Fire-retardant-treated wood used in Type III construction or as an exception in Type I and Type II buildings must carry certification stamps on each piece identifying the manufacturer, product designation, the testing standard reference (typically ASTM E84 for flame spread), and a third-party inspection agency mark. Without these labels, a building inspector has no way to verify the treatment meets code, and the material will be rejected.
Failing to match an approved assembly design is not a minor technicality. Depending on the jurisdiction, building departments can issue stop-work orders, deny occupancy permits, or require the noncompliant assembly to be torn out and rebuilt. In some cases, fines for code violations can run into the thousands of dollars per violation. For design professionals, specifying the wrong assembly for the construction type can create liability exposure for negligence or breach of contract if the building fails inspection or, worse, fails during a fire.
Insurance underwriters care deeply about construction materials and fire-resistance ratings. Commercial property insurance premiums are calculated using the COPE framework: Construction, Occupancy, Protection, and Exposure. The construction classification is the first factor, and it starts with whether the building’s framing is combustible. A wood-framed building classified as ISO Class 1 (frame construction) will generally pay higher premiums than an equivalent building with noncombustible framing, even if the wood assemblies carry fire-resistance ratings.
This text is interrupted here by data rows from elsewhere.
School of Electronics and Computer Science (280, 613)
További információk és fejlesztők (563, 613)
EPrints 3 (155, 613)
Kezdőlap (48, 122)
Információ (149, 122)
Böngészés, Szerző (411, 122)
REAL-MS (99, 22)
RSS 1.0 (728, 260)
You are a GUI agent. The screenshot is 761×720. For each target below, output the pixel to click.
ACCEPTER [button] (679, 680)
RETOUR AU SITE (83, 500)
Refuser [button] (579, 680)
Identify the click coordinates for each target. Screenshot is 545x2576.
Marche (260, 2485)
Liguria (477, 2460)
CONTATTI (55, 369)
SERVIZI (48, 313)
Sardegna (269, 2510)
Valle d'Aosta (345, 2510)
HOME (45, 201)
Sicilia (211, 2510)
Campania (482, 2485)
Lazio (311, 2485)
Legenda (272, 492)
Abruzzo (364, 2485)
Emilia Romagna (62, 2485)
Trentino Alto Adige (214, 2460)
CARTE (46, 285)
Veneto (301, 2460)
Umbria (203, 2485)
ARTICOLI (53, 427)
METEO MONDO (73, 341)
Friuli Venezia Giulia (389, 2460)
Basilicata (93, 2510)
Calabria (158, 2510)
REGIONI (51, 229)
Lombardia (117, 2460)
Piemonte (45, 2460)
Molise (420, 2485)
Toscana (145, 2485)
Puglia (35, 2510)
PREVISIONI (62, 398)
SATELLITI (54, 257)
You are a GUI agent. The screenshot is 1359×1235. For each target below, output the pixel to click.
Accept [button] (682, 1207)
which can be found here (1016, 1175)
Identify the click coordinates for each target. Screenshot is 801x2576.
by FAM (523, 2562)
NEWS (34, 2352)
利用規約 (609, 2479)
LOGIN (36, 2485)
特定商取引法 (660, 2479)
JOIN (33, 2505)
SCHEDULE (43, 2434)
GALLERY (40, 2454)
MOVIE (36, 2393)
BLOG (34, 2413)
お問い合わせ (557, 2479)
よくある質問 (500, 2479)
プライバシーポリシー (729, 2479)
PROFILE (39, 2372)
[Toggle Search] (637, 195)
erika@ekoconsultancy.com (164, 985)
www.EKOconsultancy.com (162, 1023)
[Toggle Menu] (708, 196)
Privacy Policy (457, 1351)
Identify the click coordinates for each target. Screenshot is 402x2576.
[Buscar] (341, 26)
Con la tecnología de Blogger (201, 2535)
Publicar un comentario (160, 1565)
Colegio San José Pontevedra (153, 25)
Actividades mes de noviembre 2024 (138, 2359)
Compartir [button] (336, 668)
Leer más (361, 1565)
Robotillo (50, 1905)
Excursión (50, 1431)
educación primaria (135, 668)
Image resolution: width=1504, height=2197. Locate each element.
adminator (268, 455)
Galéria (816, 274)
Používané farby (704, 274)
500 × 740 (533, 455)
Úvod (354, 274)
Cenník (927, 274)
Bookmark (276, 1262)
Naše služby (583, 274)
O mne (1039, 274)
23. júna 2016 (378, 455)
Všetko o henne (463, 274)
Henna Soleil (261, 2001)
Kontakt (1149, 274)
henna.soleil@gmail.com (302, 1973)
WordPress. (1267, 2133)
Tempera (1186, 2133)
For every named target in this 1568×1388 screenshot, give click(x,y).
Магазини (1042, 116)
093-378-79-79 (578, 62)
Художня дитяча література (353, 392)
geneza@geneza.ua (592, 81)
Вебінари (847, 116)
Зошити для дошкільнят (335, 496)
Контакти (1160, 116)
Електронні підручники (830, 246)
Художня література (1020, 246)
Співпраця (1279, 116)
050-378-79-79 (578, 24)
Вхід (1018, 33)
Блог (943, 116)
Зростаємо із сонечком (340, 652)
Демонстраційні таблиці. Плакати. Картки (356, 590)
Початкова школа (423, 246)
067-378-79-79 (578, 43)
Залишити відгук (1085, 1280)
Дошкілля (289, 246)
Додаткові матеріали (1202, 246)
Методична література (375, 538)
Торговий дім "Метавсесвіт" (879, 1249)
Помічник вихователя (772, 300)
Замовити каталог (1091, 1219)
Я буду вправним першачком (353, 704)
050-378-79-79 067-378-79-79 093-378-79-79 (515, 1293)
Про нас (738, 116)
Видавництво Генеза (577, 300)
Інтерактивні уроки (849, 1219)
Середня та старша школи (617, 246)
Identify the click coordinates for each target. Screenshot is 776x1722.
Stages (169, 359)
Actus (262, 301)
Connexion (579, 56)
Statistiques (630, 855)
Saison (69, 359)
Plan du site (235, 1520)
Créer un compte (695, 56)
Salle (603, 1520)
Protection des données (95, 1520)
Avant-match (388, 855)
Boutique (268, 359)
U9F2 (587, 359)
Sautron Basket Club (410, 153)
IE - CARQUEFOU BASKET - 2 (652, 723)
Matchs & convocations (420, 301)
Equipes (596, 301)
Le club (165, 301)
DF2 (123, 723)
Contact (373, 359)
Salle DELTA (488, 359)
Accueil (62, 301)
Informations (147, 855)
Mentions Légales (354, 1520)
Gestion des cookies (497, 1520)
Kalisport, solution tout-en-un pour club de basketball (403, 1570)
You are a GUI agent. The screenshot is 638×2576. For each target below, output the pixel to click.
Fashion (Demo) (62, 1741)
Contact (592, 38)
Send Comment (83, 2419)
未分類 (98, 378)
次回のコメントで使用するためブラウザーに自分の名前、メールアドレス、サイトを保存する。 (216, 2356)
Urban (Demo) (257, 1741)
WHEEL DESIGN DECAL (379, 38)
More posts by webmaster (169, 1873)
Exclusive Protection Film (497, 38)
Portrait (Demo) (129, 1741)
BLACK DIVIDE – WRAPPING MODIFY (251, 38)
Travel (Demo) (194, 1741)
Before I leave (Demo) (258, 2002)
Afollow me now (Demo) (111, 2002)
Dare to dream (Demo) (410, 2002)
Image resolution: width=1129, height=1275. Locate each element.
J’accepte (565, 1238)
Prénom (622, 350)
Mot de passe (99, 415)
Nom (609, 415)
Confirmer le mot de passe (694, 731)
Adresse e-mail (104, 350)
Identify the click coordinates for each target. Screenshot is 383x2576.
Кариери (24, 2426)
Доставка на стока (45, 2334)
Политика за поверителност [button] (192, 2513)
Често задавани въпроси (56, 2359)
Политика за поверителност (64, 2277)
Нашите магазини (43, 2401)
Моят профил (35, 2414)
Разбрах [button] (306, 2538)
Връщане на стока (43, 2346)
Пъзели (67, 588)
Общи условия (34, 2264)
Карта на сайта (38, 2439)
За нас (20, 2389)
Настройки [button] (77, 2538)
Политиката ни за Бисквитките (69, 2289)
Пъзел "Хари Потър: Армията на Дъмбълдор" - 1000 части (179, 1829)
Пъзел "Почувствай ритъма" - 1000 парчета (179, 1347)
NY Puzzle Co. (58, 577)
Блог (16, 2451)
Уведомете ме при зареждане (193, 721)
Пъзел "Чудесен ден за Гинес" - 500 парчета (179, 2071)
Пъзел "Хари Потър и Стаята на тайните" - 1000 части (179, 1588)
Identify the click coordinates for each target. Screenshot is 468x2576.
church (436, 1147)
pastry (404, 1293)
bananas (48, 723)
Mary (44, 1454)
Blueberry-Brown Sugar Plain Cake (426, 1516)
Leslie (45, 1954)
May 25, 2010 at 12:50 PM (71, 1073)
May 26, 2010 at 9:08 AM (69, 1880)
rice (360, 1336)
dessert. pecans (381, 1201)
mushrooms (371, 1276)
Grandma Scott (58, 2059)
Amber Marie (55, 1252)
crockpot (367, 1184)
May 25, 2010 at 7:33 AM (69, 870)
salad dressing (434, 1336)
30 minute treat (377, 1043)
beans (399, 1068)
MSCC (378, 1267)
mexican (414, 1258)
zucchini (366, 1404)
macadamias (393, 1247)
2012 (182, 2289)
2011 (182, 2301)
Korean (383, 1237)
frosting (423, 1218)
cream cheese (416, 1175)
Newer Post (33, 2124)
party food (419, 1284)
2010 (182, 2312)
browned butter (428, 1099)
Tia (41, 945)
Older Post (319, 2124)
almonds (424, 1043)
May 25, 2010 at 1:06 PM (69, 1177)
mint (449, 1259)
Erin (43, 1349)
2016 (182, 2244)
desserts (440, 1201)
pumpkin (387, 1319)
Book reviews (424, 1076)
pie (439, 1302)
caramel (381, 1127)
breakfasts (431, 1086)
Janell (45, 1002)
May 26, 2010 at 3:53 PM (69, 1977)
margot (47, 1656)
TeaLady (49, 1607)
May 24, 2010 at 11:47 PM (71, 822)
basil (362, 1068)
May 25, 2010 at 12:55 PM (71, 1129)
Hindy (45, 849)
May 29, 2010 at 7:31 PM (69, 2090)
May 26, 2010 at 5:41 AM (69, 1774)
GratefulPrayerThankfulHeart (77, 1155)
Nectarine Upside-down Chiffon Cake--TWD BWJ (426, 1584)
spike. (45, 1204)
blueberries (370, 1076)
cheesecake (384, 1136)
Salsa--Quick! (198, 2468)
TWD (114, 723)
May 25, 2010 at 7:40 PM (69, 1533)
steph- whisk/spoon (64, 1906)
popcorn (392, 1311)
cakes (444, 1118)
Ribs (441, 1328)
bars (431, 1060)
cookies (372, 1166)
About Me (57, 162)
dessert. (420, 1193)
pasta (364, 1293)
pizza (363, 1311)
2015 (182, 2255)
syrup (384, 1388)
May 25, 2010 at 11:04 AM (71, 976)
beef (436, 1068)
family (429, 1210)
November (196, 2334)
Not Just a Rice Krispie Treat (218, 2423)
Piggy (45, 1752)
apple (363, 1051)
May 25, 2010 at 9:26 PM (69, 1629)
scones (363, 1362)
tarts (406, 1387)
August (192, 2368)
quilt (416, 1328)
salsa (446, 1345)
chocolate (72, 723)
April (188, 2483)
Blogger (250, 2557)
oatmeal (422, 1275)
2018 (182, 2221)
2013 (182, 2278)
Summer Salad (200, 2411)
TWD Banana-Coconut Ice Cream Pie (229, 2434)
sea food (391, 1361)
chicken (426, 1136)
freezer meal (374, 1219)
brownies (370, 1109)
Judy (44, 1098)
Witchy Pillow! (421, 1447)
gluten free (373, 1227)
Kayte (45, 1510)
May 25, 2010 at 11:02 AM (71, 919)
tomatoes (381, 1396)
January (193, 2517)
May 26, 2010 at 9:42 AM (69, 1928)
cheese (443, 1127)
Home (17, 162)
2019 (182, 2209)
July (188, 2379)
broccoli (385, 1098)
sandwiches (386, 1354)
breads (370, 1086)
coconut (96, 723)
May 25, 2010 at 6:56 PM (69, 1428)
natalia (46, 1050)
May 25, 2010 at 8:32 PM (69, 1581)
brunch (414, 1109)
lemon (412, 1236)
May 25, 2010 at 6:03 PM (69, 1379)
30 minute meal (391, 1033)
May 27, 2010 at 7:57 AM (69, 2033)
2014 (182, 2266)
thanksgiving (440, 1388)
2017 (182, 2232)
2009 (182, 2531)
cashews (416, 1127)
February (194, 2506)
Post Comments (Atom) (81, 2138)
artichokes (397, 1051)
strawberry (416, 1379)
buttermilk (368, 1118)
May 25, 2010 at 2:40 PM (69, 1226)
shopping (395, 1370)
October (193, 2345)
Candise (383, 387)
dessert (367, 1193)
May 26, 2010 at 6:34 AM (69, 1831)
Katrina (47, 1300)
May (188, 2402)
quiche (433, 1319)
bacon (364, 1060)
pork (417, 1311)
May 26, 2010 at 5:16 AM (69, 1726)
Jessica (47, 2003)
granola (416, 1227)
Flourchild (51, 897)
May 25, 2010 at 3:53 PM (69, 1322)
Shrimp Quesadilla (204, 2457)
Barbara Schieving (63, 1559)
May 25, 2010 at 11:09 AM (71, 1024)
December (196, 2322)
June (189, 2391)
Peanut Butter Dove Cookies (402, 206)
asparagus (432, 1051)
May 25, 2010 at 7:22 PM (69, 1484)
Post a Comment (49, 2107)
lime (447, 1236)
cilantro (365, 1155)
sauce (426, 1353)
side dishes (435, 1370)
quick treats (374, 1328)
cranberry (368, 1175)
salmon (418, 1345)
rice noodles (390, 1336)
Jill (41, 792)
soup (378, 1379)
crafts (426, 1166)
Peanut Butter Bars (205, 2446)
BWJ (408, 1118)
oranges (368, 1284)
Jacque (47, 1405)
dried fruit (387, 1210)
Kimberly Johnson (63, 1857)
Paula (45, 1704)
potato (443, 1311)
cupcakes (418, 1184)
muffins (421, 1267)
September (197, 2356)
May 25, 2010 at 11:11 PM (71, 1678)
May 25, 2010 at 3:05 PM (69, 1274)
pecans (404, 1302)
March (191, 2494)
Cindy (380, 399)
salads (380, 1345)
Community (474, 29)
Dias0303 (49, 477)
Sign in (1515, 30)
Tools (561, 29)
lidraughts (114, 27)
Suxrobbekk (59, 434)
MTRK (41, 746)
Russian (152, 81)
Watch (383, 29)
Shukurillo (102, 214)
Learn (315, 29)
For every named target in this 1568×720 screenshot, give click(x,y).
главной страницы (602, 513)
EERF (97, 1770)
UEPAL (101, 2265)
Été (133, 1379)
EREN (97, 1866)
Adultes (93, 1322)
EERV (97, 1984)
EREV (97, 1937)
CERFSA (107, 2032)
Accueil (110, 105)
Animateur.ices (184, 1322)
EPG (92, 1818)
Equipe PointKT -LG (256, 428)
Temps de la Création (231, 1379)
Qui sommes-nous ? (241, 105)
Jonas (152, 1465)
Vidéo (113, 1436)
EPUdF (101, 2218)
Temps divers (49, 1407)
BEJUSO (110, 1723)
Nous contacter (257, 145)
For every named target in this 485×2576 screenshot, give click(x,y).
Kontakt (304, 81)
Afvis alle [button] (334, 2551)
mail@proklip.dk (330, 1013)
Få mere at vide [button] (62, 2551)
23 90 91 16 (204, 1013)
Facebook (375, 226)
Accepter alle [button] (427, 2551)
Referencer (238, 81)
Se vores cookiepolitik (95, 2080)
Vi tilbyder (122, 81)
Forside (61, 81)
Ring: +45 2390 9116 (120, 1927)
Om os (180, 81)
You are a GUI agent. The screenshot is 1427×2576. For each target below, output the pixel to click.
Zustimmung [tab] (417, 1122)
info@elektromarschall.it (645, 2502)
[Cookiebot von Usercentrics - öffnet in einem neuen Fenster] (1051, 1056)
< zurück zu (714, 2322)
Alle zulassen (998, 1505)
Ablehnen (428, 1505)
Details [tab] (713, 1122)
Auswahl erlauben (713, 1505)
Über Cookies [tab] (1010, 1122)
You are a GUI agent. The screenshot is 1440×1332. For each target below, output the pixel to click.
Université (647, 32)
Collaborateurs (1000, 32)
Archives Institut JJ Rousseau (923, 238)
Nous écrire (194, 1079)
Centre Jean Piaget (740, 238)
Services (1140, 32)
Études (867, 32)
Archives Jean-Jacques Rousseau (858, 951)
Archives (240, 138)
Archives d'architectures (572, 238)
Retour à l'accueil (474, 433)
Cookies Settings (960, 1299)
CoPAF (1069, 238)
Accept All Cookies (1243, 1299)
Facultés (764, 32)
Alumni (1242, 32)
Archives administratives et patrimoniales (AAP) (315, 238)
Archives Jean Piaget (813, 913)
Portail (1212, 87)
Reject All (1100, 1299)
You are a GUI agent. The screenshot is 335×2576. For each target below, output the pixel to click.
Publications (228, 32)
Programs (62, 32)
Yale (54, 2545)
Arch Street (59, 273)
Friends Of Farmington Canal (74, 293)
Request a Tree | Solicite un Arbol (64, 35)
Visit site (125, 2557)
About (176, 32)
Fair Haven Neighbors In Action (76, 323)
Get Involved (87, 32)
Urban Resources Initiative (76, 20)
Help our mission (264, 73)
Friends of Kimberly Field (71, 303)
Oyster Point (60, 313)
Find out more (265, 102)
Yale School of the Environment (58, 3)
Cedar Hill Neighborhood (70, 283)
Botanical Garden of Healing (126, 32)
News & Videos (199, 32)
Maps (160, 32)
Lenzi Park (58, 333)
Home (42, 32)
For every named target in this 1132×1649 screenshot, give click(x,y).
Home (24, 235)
That said, fire-resistance ratings and sprinkler systems do improve the risk profile. A Type III-A building with one-hour rated wood-framed interior assemblies and a full NFPA 13 sprinkler system will be rated more favorably than an unprotected Type V-B wood building. The gap between combustible and noncombustible construction premiums narrows as the fire protection systems become more robust. For developers weighing material choices, the insurance cost differential is a real line item that should be compared against the savings from using wood framing.